Посоветовавшись с мужем и Сеченовым, она решила продолжать скрывать от них положение Владимира, пока окончательно не станет известно, на что он будет осужден.
Эти долгие вечера, иногда втроем, чаще вдвоем с Сеченовым, нисколько не бодрили, не улучшали тревожного настроения. Ее критический ум, склонный к анализу, давно уже сравнивал двух, самых близких для нее людей, и сравнение было не в пользу мужа. Ее смятенное существо тянулось к сильному характеру, к крепкому плечу, на которое можно было бы опереться. Боков при всей своей необыкновенной доброте не мог оказывать ей нравственной поддержки — он и сам находился в тревоге о своей собственной судьбе, любил пожаловаться и поволноваться вслух, и получалось так, что не он — она стала для него опорой. Сеченов же, неизменно ровный и рассудительный, если не считать того едва приметного волнения, которое Маша угадывала в его глазах, когда они обращались к ней, не только спокойно взвешивал обстановку, но и рисовал планы будущего, чем и как следует заняться, куда обратиться, чтобы сделать попытку облегчить участь Обручева. И эта его четкость в отношении к происходящему казалась Маше землей обетованной по сравнению с нервным напряжением Петра Ивановича.
Не могла она и не знать о чувствах Сеченова к ней, хотя и тут он был так же сдержан и ровен, как и во всем другом.

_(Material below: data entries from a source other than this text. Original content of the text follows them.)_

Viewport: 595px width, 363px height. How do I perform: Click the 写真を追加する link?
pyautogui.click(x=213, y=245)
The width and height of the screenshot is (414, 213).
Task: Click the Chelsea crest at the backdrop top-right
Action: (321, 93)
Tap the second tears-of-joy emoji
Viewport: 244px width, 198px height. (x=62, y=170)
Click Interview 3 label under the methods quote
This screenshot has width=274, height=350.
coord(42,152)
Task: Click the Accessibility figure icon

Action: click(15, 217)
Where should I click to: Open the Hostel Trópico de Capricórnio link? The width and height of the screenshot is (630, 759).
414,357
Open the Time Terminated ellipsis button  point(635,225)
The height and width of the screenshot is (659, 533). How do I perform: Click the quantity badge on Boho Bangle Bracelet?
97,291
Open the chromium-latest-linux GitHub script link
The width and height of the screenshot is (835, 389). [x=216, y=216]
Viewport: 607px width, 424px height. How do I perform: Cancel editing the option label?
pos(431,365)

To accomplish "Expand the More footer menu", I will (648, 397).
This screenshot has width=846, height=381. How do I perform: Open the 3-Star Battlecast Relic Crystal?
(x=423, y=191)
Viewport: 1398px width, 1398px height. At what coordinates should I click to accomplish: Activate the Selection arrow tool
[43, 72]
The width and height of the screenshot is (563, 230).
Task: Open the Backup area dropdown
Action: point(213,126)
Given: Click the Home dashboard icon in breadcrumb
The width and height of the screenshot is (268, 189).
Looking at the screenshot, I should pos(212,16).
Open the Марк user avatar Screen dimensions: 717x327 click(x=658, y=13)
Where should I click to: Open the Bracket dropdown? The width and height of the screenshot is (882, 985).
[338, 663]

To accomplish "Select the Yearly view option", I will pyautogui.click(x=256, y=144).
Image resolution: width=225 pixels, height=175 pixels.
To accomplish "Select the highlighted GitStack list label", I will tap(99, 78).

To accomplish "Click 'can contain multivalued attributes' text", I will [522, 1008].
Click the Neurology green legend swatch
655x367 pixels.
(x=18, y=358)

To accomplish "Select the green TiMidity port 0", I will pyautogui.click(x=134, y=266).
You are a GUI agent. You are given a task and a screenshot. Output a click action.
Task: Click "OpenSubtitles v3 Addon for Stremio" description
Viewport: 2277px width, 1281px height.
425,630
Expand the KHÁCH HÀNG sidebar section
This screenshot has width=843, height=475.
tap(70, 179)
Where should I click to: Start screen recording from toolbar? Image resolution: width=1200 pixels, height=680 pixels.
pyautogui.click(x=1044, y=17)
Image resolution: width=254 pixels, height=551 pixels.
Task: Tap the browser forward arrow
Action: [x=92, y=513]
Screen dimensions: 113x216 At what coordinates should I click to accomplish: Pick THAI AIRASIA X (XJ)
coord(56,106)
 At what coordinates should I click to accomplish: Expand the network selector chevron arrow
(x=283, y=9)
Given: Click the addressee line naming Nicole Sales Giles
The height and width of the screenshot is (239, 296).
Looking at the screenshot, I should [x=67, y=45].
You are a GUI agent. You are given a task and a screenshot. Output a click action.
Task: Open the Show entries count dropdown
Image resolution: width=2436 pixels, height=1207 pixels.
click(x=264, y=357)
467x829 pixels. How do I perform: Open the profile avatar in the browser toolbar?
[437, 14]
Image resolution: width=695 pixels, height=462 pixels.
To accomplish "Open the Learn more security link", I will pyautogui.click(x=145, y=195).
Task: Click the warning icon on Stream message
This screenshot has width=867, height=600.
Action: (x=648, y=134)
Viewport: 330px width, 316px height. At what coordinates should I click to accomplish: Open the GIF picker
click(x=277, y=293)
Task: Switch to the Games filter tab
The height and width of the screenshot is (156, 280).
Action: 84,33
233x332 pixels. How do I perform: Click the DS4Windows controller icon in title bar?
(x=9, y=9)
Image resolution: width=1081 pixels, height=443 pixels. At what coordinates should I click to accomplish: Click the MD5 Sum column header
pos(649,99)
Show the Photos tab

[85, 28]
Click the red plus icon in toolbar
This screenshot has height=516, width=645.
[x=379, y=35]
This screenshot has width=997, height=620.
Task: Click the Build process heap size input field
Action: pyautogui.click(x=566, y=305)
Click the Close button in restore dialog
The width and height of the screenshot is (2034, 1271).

И с некоторых пор она стала с ужасом замечать, что малейшее его опоздание вызывает в ней страшную тревогу, что всякий нюанс в его настроении тотчас же передается ей, что, если в один прекрасный вечер он перестанет смотреть «а нее своими огромными черными глазами так, как смотрит теперь, она почувствует себя самым несчастным человеком в мире.
И однажды она задала себе прямой вопрос: «Ну, а если бы это над головой Ивана Михайловича висела та угроза, которая повисла над головой мужа, так ли я была бы спокойна, как теперь?» Она содрогнулась мысленно — не только потому, что представила себе такую возможность, но и потому, что ее содрогание само за себя говорило: Сеченов стал ей много дороже, чем просто друг, ближе, чем муж.
Это открытие испугало ее, а она была не из пугливых. Как же так? Кто же она такая? Только что вышла замуж за одного, казалось бы, полюбила его, и вдруг за такой короткий срок настигает ее другое чувство. Да и было ли то, что она питала к мужу, настоящим чувством? Она не обольщалась на этот счет: ее пленила сначала самоотверженность Бокова, потом она легко поддалась его обаянию и мягкой доброте; потом, напуганная его арестом, еще более напуганная, когда он вернулся и рассказал ей об аресте Владимира, она вдруг почувствовала себя птицей, подстреленной сразу из обоих стволов, и в нервной лихорадке, почти в истерике, стала неожиданно для самой себя настоящей женой Петру Ивановичу.
Но она не любила его, теперь в этом не было сомнений.
Голым, ничем не приукрашенным предстало перед ней ее настоящее: выйти замуж без любви, ради того, чтобы обрести себя в жизни, проникнуться затем нежной симпатией к собственному мужу в ответ на его преданную любовь и, не любя этого мужа, полюбить другого и всеми помыслами стремиться к нему!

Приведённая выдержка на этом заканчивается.